Question

question_answer
A box contains 2 white balls, 3 black balls and 4 red balls. In how many ways can 3 balls be drawn from the box, if at least one black ball is to be included in the draw?
A)
83
B)
45
C)
64
D)
18
E)
None of these

Answer

**step1** Understanding the problem and identifying given information

The problem asks us to find the total number of ways to draw 3 balls from a box with a specific condition: at least one black ball must be included in the draw.
We are given the following information about the balls in the box:
- Number of white balls: 2
- Number of black balls: 3
- Number of red balls: 4
First, let's find the total number of balls in the box.
Total balls = Number of white balls + Number of black balls + Number of red balls
Total balls = $$2 + 3 + 4 = 9$$ balls.
We need to draw 3 balls.

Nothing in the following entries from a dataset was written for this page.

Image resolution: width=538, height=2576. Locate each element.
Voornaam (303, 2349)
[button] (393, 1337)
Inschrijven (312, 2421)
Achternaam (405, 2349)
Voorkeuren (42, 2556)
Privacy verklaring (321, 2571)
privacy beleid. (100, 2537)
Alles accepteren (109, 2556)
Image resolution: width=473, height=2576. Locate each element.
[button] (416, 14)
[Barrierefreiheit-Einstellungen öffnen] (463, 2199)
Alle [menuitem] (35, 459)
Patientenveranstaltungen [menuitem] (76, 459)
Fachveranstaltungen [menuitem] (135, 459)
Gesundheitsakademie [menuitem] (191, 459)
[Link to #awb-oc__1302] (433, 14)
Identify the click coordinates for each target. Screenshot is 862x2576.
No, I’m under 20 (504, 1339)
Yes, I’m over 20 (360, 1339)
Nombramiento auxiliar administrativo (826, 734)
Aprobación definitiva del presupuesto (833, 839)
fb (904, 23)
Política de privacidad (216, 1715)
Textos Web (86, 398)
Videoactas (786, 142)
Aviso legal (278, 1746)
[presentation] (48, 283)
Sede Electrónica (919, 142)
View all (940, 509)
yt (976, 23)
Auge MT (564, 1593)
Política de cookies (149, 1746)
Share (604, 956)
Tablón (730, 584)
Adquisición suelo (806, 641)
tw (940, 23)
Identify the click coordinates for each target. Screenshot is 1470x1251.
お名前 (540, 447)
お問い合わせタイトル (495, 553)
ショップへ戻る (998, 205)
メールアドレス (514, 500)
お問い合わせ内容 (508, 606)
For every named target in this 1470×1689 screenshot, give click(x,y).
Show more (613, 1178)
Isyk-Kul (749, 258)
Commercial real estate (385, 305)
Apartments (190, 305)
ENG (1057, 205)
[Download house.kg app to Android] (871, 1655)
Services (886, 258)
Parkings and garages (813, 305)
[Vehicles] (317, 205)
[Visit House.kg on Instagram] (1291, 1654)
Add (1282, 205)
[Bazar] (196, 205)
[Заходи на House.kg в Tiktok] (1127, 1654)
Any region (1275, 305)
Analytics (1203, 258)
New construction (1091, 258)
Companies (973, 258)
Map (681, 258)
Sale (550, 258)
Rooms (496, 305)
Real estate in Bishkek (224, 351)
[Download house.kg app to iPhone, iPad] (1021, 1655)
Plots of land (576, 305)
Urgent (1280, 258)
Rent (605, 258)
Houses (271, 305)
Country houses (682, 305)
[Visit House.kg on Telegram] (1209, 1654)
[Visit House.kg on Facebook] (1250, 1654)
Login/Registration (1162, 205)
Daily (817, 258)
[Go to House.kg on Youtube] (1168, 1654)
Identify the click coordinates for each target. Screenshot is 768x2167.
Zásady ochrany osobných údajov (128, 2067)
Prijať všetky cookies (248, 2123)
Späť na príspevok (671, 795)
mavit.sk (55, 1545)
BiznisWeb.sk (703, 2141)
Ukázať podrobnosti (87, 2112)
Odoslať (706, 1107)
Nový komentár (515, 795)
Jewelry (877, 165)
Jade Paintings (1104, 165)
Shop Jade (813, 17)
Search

The condition "at least one black ball" means we can have 1 black ball, 2 black balls, or 3 black balls in our selection of 3 balls.

**step2** Breaking down the problem into cases

Since the condition is "at least one black ball", we will consider three separate cases and then add the number of ways for each case:
Case 1: Exactly 1 black ball is drawn.
Case 2: Exactly 2 black balls are drawn.
Case 3: Exactly 3 black balls are drawn.
For each case, the remaining balls needed to make up a total of 3 balls will be drawn from the non-black balls. The non-black balls consist of white and red balls.
Number of non-black balls = Number of white balls + Number of red balls = $$2 + 4 = 6$$ balls.

**step3** Calculating ways for Case 1: Exactly 1 black ball

In this case, we draw exactly 1 black ball and 2 other balls (which must be non-black).
First, let's find the number of ways to choose 1 black ball from the 3 black balls.
Let the black balls be B1, B2, B3.
The possible choices for 1 black ball are: (B1), (B2), (B3).
So, there are 3 ways to choose 1 black ball.
Next, we need to choose 2 non-black balls from the 6 available non-black balls (2 white and 4 red).
Let the white balls be W1, W2 and red balls be R1, R2, R3, R4.
The possible combinations of 2 non-black balls are:
1. Two white balls: (W1, W2) - This is 1 way.
2. One white ball and one red ball:
If we choose W1, we can pair it with R1, R2, R3, or R4 (4 pairs: (W1,R1), (W1,R2), (W1,R3), (W1,R4)).
If we choose W2, we can pair it with R1, R2, R3, or R4 (4 pairs: (W2,R1), (W2,R2), (W2,R3), (W2,R4)).
Total ways for one white and one red ball = $$4 + 4 = 8$$ ways.
3. Two red balls:
Possible pairs: (R1,R2), (R1,R3), (R1,R4), (R2,R3), (R2,R4), (R3,R4) - This is 6 ways.
Total ways to choose 2 non-black balls = $$1 \text{ (from two white)} + 8 \text{ (from one white, one red)} + 6 \text{ (from two red)} = 15$$ ways.
Number of ways for Case 1 = (Ways to choose 1 black ball) $$\times$$ (Ways to choose 2 non-black balls)
Number of ways for Case 1 = $$3 \times 15 = 45$$ ways.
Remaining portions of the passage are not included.